Stored records
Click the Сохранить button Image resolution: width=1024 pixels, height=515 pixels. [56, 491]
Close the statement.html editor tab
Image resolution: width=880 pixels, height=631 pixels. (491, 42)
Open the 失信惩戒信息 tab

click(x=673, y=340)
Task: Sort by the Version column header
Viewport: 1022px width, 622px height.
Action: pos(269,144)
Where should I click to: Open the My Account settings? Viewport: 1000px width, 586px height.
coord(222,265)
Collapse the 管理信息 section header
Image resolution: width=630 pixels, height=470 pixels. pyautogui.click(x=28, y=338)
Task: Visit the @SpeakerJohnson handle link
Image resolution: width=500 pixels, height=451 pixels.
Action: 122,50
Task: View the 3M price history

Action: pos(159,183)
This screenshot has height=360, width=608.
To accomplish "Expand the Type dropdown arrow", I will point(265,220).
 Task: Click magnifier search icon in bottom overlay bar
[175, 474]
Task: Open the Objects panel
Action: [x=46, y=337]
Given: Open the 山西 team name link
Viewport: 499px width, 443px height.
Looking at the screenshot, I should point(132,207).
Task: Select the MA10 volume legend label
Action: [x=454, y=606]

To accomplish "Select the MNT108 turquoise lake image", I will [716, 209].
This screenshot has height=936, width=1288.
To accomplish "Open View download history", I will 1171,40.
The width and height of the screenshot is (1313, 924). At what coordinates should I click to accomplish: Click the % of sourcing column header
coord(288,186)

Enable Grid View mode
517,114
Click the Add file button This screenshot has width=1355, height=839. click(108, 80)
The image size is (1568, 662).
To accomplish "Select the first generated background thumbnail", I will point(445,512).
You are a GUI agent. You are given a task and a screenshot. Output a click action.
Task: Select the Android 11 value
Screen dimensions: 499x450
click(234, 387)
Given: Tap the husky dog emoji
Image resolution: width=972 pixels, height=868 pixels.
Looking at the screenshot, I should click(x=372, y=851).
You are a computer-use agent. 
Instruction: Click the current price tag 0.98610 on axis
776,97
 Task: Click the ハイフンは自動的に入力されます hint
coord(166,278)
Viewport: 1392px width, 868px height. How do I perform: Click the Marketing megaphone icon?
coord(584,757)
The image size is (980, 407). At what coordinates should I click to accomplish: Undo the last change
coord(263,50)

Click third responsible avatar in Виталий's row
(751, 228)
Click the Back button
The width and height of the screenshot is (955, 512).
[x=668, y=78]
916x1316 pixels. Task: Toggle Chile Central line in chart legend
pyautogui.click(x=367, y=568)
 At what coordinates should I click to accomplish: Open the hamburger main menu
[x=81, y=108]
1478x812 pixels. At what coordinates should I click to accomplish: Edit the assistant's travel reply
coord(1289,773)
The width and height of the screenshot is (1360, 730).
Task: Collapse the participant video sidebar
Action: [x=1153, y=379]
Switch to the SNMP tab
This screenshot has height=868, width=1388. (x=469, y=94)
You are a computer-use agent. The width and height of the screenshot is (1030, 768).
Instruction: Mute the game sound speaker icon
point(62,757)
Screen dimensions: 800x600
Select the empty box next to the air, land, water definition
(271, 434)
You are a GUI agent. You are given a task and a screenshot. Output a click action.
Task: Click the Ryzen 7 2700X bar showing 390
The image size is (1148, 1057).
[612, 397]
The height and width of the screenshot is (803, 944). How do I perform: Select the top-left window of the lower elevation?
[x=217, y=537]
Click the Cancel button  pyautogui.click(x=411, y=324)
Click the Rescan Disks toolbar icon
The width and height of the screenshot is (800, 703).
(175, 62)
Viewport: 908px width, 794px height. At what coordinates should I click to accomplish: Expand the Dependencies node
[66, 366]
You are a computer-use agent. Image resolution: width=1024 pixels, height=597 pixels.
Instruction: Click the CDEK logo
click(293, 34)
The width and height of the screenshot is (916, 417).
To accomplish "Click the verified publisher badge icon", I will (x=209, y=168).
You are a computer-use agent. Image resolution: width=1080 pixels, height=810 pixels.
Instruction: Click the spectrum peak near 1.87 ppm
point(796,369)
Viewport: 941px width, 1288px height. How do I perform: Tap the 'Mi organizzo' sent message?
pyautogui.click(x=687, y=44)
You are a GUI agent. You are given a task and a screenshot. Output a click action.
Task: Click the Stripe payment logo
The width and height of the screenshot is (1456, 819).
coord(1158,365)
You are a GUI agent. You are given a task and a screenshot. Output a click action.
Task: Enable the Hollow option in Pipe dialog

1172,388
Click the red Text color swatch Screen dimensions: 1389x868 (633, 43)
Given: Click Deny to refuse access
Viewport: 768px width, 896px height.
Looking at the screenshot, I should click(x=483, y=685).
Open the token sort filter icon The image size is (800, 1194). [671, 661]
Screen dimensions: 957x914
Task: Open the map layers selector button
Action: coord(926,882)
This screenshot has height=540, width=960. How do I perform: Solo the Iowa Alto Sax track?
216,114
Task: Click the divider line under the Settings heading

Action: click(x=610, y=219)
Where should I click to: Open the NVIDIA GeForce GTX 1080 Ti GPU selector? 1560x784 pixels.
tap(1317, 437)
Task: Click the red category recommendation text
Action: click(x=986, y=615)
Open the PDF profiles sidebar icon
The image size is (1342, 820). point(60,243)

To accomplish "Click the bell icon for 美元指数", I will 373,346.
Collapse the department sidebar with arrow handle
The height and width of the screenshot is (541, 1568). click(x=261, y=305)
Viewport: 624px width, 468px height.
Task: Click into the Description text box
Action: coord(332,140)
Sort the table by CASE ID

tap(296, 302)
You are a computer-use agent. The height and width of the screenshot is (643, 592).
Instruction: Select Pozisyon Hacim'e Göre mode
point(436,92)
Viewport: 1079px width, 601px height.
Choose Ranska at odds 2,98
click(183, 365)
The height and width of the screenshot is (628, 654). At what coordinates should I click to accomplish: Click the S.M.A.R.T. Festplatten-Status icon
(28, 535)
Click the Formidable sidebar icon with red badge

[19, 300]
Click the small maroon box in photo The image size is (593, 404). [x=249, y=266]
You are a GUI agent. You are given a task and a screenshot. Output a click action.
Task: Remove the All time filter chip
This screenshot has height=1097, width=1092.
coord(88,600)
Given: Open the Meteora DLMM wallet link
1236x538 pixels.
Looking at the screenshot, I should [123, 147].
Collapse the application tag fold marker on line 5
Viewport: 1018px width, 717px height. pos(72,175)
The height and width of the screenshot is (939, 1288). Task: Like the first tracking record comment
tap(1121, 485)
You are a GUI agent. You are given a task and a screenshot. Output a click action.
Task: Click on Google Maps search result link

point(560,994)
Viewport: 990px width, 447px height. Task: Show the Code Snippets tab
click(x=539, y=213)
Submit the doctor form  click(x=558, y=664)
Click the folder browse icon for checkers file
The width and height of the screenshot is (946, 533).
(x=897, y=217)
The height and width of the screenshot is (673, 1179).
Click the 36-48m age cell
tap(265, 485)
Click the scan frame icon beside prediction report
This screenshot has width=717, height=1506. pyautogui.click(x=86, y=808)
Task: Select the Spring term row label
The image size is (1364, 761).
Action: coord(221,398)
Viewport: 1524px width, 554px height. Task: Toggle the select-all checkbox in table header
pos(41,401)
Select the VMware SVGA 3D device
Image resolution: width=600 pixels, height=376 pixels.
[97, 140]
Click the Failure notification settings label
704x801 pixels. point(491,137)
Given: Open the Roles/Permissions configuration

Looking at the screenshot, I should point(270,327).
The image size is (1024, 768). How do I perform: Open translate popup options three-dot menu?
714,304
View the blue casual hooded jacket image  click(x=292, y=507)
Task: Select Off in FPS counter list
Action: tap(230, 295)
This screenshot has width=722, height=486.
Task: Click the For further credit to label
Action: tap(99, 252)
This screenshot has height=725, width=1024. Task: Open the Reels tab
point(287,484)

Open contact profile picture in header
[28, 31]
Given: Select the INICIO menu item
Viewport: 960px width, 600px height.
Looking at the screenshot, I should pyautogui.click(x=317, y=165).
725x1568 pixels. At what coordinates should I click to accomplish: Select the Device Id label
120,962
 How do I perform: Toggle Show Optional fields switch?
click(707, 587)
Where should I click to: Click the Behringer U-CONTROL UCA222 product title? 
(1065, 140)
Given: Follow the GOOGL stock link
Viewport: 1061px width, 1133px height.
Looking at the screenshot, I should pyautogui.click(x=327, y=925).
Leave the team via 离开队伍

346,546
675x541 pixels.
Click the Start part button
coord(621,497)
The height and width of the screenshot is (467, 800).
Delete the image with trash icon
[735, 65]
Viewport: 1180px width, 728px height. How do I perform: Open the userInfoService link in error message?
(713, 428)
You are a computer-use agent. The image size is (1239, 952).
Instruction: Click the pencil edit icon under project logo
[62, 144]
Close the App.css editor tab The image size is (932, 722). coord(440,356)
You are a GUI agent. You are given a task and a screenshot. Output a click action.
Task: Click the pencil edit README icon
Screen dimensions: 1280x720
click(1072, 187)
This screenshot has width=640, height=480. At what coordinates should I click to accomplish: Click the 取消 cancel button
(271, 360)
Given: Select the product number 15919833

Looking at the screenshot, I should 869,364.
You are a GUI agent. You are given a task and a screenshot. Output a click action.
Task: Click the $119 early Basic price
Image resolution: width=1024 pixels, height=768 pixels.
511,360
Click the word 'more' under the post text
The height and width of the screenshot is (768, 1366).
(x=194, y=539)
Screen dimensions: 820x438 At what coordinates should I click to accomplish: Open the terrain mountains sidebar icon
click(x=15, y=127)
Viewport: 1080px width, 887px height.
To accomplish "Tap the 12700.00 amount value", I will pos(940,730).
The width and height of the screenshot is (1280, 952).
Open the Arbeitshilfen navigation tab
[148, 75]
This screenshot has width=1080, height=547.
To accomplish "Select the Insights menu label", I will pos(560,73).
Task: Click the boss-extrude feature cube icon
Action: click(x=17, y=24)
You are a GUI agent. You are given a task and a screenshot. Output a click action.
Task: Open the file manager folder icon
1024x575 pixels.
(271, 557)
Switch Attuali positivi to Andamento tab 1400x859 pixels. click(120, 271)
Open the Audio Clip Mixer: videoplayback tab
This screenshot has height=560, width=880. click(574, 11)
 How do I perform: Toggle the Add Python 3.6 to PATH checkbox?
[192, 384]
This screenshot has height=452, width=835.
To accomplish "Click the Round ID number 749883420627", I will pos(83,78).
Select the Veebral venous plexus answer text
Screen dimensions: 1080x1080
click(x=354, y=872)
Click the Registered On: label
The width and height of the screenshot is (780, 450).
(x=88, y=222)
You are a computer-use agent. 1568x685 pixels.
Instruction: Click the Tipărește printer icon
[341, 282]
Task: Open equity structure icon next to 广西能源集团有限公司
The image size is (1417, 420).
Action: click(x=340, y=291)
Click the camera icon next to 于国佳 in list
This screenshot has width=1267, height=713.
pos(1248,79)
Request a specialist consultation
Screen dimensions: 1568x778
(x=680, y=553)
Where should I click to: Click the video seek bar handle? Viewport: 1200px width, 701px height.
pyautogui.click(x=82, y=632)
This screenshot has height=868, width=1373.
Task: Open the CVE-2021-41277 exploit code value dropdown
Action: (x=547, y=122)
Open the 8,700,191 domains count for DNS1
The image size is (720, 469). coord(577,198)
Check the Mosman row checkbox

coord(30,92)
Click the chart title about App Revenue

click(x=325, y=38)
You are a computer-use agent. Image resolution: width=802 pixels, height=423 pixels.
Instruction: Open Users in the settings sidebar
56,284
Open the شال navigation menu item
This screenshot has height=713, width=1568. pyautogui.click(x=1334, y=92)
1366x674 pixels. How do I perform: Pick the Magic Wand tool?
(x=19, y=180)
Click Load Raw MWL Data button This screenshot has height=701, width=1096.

_REQUIRED ACTION_
Find the line with "Open contact profile picture in header" in the entries above. Retype it and each line after it, exactly, through the line with "Given: Follow the GOOGL stock link", and stop there.

_WORKED SOLUTION_
Open contact profile picture in header
[28, 31]
Given: Select the INICIO menu item
Viewport: 960px width, 600px height.
Looking at the screenshot, I should pyautogui.click(x=317, y=165).
725x1568 pixels. At what coordinates should I click to accomplish: Select the Device Id label
120,962
 How do I perform: Toggle Show Optional fields switch?
click(707, 587)
Where should I click to: Click the Behringer U-CONTROL UCA222 product title? 
(1065, 140)
Given: Follow the GOOGL stock link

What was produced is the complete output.